Co po awansie GKS Tychy do I ligi mówili piłkarze, trener i prezes Tyskiego Sportu S.A.? Przeczytajcie sami!
-Każdy przed startem sezonu oczekiwał od nas tego awansu. Zawodnicy wytrzymali presję do samego końca. Po rundzie jesiennej wiele osób nie dawało nam szans na awans. Piłkarze stanęli jednak na wysokości zadania i wykonali założony cel. Na boisku pokazali ogromną walkę, determinację i charakter. Sztab szkoleniowy stworzył kolektyw ,w którym każdy odegrał ważną rolę. Awans to wspaniały prezent dla kibiców na 45 urodziny klubu. Teraz jest czas na świętowanie, ale od przyszłego tygodnia rozpoczynamy operację pt. Pierwsza liga. Przed startem sezonu chcemy być jak najlepiej do niego przygotowani- mówi Grzegorz Bednarski, prezes Tyski Sport S.A.
– To był niesamowity sezon – gorszych i lepszych momentów. Sprostaliśmy jednak oczekiwaniom i dzisiaj jesteśmy klubem pierwszoligowym – mówił na konferencji prasowej po zwycięstwie ze Stalą Mielec, dającym awans do I ligi, trener GKS Tychy Kamil Kiereś.
Duma rozpiera. Ja cały czas wierzyłem w ten awans, bo wiem, że syn jest człowiekiem pracowitym, przygotowanym do zawodu i jak się podejmuje jakieś pracy- nie pęka – mówił ojciec Kamila Kieresia.
– GKS zasłużył na ten awans przede wszystkim kibicowsko, my dołożyliśmy od siebie to, że sportowo też jesteśmy w I lidze. Mamy piękny stadion, perspektywiczną drużynę, która cały czas będzie się rozwijała. Wszyscy mamy parcie na sukces, jesteśmy jedną tyską rodziną. Mamy nadzieję, że dalej będziemy dawać radość osobom, którym GKS leży na sercu – mówił tuż po wywalczeniu awansu do I ligi, kapitan tyskiej drużyny Mateusz Bukowiec.
Wszyscy jesteśmy bardzo szczęśliwi. Przed meczem było dużo emocji, ale wytrzymaliśmy presję. Cały czas wierzyłem w drużynę i w ten awans. Bohaterem jest cała drużyna, ja tylko zrobiłem swoją robotę. Strzeliłem piękną bramkę, ale zapracowała na nią cała drużyna- mówi Stepan Hirskyj, piłkarz GKS Tychy.

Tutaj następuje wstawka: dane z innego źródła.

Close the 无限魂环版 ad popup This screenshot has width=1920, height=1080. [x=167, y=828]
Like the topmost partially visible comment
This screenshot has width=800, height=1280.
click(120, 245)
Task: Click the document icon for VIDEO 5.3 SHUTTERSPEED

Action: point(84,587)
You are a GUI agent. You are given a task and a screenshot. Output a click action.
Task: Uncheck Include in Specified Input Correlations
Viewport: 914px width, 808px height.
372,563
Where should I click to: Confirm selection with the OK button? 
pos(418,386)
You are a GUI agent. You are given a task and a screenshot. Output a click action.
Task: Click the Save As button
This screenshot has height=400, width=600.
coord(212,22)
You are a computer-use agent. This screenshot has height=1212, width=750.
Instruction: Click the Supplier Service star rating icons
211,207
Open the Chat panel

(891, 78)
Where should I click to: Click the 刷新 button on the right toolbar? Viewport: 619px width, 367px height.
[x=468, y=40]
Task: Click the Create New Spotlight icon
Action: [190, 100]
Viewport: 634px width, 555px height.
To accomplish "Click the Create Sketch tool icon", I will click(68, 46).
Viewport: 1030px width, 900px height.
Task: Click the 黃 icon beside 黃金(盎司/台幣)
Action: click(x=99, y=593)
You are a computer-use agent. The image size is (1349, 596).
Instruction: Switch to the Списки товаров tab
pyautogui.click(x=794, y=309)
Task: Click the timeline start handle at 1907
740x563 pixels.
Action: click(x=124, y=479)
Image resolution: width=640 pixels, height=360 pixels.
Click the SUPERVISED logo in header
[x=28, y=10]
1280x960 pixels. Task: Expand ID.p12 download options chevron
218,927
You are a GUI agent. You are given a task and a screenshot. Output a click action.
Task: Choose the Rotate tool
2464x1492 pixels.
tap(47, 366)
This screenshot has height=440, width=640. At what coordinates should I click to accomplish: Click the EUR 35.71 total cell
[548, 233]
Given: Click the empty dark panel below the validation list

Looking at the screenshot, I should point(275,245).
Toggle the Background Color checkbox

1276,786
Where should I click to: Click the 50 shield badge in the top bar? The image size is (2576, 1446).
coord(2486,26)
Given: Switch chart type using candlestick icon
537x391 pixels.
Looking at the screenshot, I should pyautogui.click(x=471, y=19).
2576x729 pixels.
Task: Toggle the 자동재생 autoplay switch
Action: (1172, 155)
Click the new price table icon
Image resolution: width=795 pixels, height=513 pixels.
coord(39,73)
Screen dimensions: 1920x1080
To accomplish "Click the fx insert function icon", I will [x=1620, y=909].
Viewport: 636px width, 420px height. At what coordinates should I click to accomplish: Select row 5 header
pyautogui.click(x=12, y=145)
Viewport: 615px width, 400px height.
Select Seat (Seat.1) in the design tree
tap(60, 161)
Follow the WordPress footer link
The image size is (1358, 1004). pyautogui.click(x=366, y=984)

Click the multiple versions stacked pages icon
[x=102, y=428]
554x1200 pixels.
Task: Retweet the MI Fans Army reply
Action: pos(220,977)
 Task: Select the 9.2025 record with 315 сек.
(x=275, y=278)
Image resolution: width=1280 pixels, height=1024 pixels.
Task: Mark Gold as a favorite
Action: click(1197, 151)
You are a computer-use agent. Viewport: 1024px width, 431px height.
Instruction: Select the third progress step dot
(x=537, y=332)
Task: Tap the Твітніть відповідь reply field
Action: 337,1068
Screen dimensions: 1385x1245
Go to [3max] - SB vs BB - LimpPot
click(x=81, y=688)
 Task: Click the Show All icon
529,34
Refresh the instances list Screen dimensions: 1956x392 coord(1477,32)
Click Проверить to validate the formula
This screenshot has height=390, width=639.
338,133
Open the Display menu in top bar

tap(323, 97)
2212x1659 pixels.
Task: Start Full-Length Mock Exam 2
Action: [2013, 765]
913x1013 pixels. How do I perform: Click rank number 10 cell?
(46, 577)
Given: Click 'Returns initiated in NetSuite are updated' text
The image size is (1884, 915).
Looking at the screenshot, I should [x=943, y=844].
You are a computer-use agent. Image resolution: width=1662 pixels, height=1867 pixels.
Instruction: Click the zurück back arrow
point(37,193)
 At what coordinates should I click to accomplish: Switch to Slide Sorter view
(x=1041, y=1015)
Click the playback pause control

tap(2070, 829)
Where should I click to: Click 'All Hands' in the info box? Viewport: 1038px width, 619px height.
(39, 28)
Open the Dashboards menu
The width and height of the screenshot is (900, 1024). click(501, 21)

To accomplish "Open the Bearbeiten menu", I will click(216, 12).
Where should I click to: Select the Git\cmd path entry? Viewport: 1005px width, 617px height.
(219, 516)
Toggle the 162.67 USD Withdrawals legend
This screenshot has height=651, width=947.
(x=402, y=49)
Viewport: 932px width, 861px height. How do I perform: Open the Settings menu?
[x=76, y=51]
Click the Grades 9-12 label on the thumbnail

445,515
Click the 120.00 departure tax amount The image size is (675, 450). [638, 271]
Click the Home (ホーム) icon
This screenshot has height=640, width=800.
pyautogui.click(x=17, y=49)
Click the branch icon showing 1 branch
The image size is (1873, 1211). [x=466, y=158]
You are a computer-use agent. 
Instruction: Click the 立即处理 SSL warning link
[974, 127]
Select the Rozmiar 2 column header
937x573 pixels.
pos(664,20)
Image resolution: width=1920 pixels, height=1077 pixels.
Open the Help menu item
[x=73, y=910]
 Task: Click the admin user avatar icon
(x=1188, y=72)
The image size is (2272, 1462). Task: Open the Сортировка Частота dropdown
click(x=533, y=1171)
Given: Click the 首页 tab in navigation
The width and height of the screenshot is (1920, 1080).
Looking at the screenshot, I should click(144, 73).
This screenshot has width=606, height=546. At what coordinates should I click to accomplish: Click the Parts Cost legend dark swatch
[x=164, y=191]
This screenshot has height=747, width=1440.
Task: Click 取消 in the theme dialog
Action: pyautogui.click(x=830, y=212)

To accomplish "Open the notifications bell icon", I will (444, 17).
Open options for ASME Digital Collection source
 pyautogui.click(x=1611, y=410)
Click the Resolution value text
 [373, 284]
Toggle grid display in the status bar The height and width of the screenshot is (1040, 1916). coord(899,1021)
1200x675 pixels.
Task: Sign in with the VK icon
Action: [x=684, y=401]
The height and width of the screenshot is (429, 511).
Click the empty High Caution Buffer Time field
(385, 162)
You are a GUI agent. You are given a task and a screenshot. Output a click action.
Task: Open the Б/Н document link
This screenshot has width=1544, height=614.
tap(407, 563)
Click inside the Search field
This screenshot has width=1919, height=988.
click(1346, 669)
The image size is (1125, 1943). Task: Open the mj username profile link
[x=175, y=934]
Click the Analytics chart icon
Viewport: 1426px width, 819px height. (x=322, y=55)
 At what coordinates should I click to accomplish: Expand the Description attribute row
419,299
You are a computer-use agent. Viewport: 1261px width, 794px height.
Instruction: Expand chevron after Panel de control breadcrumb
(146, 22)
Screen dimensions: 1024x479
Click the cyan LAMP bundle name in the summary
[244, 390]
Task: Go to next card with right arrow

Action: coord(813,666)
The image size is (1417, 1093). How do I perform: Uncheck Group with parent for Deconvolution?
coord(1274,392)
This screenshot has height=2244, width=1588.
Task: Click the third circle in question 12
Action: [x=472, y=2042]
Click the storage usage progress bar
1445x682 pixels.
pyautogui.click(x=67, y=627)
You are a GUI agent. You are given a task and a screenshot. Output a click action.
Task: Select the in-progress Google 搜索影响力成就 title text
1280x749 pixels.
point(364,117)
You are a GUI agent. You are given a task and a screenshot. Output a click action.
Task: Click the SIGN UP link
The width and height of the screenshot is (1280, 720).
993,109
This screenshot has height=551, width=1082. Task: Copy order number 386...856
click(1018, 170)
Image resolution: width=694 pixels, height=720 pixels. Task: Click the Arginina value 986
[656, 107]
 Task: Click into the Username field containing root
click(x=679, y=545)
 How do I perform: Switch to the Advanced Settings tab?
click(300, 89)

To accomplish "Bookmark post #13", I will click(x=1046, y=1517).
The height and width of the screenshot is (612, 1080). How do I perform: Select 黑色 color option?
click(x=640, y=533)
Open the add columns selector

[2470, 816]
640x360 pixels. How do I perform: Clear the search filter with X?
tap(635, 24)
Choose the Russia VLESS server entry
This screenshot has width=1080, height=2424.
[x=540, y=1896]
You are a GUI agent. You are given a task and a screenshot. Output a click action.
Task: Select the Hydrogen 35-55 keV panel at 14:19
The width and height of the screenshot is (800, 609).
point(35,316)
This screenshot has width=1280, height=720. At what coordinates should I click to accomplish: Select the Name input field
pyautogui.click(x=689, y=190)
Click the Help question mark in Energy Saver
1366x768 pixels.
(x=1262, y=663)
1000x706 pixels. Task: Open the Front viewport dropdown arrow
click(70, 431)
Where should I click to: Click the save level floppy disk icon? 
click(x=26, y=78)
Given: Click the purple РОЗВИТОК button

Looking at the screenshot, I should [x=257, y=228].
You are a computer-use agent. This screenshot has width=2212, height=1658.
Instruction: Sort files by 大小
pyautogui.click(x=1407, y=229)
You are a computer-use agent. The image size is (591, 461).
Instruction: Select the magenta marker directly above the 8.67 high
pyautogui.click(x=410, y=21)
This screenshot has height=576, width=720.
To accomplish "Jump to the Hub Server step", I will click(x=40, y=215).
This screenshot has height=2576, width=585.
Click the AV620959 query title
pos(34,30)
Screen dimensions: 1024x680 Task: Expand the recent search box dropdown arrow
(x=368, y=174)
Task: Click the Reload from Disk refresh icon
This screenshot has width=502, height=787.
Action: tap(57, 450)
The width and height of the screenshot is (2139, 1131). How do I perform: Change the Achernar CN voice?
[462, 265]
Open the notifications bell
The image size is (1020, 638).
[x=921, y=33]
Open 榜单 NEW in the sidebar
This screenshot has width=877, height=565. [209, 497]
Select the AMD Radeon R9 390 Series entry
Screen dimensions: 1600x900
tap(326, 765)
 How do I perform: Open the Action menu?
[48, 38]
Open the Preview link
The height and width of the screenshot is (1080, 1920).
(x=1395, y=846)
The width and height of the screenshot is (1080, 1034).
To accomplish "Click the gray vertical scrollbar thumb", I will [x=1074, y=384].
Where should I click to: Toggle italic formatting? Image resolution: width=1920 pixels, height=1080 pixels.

To był podobny mecz do tych, jakie graliśmy z Radomiakiem Radiom i Siarką Tarnobrzeg. Tam też były sytuacje, ale piłka nie chciała wpaść do siatki. Dziś bardzo ciężko zapracowaliśmy na tą bramkę. Bardzo fajnie, że na koniec był właśnie taki mecz finałowy, piękna walka i awans  – mówi Łukasz Grzeszczyk, piłkarz GKS Tychy.